*DATA FOR THIS EXERCISE*
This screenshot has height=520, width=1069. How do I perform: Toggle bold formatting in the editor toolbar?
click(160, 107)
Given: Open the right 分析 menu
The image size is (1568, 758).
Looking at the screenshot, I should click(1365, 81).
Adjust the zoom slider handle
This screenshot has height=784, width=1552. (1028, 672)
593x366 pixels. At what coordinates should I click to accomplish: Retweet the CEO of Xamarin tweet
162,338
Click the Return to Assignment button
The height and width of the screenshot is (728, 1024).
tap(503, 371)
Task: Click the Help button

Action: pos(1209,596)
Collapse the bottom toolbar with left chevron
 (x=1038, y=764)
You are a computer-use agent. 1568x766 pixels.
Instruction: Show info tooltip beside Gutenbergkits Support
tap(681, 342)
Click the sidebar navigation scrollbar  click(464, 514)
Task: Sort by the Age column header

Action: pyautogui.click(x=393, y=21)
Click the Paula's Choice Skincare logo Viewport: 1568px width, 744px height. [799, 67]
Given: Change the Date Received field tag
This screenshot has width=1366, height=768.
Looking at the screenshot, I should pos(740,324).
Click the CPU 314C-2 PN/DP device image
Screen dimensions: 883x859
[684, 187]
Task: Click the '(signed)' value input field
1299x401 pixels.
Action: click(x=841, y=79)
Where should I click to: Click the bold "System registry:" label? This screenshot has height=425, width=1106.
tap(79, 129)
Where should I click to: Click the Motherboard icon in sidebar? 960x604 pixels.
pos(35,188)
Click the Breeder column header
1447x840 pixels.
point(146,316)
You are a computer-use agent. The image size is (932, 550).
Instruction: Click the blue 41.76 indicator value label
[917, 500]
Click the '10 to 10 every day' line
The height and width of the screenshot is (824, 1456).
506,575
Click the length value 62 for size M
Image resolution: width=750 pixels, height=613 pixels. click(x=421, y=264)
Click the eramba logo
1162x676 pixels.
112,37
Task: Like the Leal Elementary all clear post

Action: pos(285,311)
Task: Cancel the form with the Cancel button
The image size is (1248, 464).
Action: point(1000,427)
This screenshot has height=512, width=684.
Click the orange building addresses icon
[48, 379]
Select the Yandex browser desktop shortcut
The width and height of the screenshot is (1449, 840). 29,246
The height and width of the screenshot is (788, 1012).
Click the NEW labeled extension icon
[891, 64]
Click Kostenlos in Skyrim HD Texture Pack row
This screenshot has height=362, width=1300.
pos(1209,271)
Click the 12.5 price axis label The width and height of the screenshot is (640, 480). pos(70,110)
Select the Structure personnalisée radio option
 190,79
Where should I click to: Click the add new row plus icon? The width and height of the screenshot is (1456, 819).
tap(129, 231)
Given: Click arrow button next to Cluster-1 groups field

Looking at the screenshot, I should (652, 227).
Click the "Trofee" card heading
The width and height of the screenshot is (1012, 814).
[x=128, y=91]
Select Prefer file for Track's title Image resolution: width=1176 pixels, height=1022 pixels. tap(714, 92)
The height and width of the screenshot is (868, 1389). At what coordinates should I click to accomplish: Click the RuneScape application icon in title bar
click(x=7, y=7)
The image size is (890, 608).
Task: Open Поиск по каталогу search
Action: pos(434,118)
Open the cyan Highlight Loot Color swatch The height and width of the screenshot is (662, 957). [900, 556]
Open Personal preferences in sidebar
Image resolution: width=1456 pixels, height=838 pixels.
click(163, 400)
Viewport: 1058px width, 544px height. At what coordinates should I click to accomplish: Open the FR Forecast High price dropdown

*GIVEN TASK*
Return the whole listing above unchanged, line for line.

*THE OUTPUT*
This screenshot has height=520, width=1069. How do I perform: Toggle bold formatting in the editor toolbar?
click(160, 107)
Given: Open the right 分析 menu
The image size is (1568, 758).
Looking at the screenshot, I should click(1365, 81).
Adjust the zoom slider handle
This screenshot has height=784, width=1552. (1028, 672)
593x366 pixels. At what coordinates should I click to accomplish: Retweet the CEO of Xamarin tweet
162,338
Click the Return to Assignment button
The height and width of the screenshot is (728, 1024).
tap(503, 371)
Task: Click the Help button

Action: pos(1209,596)
Collapse the bottom toolbar with left chevron
 (x=1038, y=764)
You are a computer-use agent. 1568x766 pixels.
Instruction: Show info tooltip beside Gutenbergkits Support
tap(681, 342)
Click the sidebar navigation scrollbar  click(464, 514)
Task: Sort by the Age column header

Action: pyautogui.click(x=393, y=21)
Click the Paula's Choice Skincare logo Viewport: 1568px width, 744px height. [799, 67]
Given: Change the Date Received field tag
This screenshot has width=1366, height=768.
Looking at the screenshot, I should pos(740,324).
Click the CPU 314C-2 PN/DP device image
Screen dimensions: 883x859
[684, 187]
Task: Click the '(signed)' value input field
1299x401 pixels.
Action: click(x=841, y=79)
Where should I click to: Click the bold "System registry:" label? This screenshot has height=425, width=1106.
tap(79, 129)
Where should I click to: Click the Motherboard icon in sidebar? 960x604 pixels.
pos(35,188)
Click the Breeder column header
1447x840 pixels.
point(146,316)
You are a computer-use agent. The image size is (932, 550).
Instruction: Click the blue 41.76 indicator value label
[917, 500]
Click the '10 to 10 every day' line
The height and width of the screenshot is (824, 1456).
506,575
Click the length value 62 for size M
Image resolution: width=750 pixels, height=613 pixels. click(x=421, y=264)
Click the eramba logo
1162x676 pixels.
112,37
Task: Like the Leal Elementary all clear post

Action: pos(285,311)
Task: Cancel the form with the Cancel button
The image size is (1248, 464).
Action: point(1000,427)
This screenshot has height=512, width=684.
Click the orange building addresses icon
[48, 379]
Select the Yandex browser desktop shortcut
The width and height of the screenshot is (1449, 840). 29,246
The height and width of the screenshot is (788, 1012).
Click the NEW labeled extension icon
[891, 64]
Click Kostenlos in Skyrim HD Texture Pack row
This screenshot has height=362, width=1300.
pos(1209,271)
Click the 12.5 price axis label The width and height of the screenshot is (640, 480). pos(70,110)
Select the Structure personnalisée radio option
 190,79
Where should I click to: Click the add new row plus icon? The width and height of the screenshot is (1456, 819).
tap(129, 231)
Given: Click arrow button next to Cluster-1 groups field

Looking at the screenshot, I should (652, 227).
Click the "Trofee" card heading
The width and height of the screenshot is (1012, 814).
[x=128, y=91]
Select Prefer file for Track's title Image resolution: width=1176 pixels, height=1022 pixels. tap(714, 92)
The height and width of the screenshot is (868, 1389). At what coordinates should I click to accomplish: Click the RuneScape application icon in title bar
click(x=7, y=7)
The image size is (890, 608).
Task: Open Поиск по каталогу search
Action: pos(434,118)
Open the cyan Highlight Loot Color swatch The height and width of the screenshot is (662, 957). [900, 556]
Open Personal preferences in sidebar
Image resolution: width=1456 pixels, height=838 pixels.
click(163, 400)
Viewport: 1058px width, 544px height. At what coordinates should I click to accomplish: Open the FR Forecast High price dropdown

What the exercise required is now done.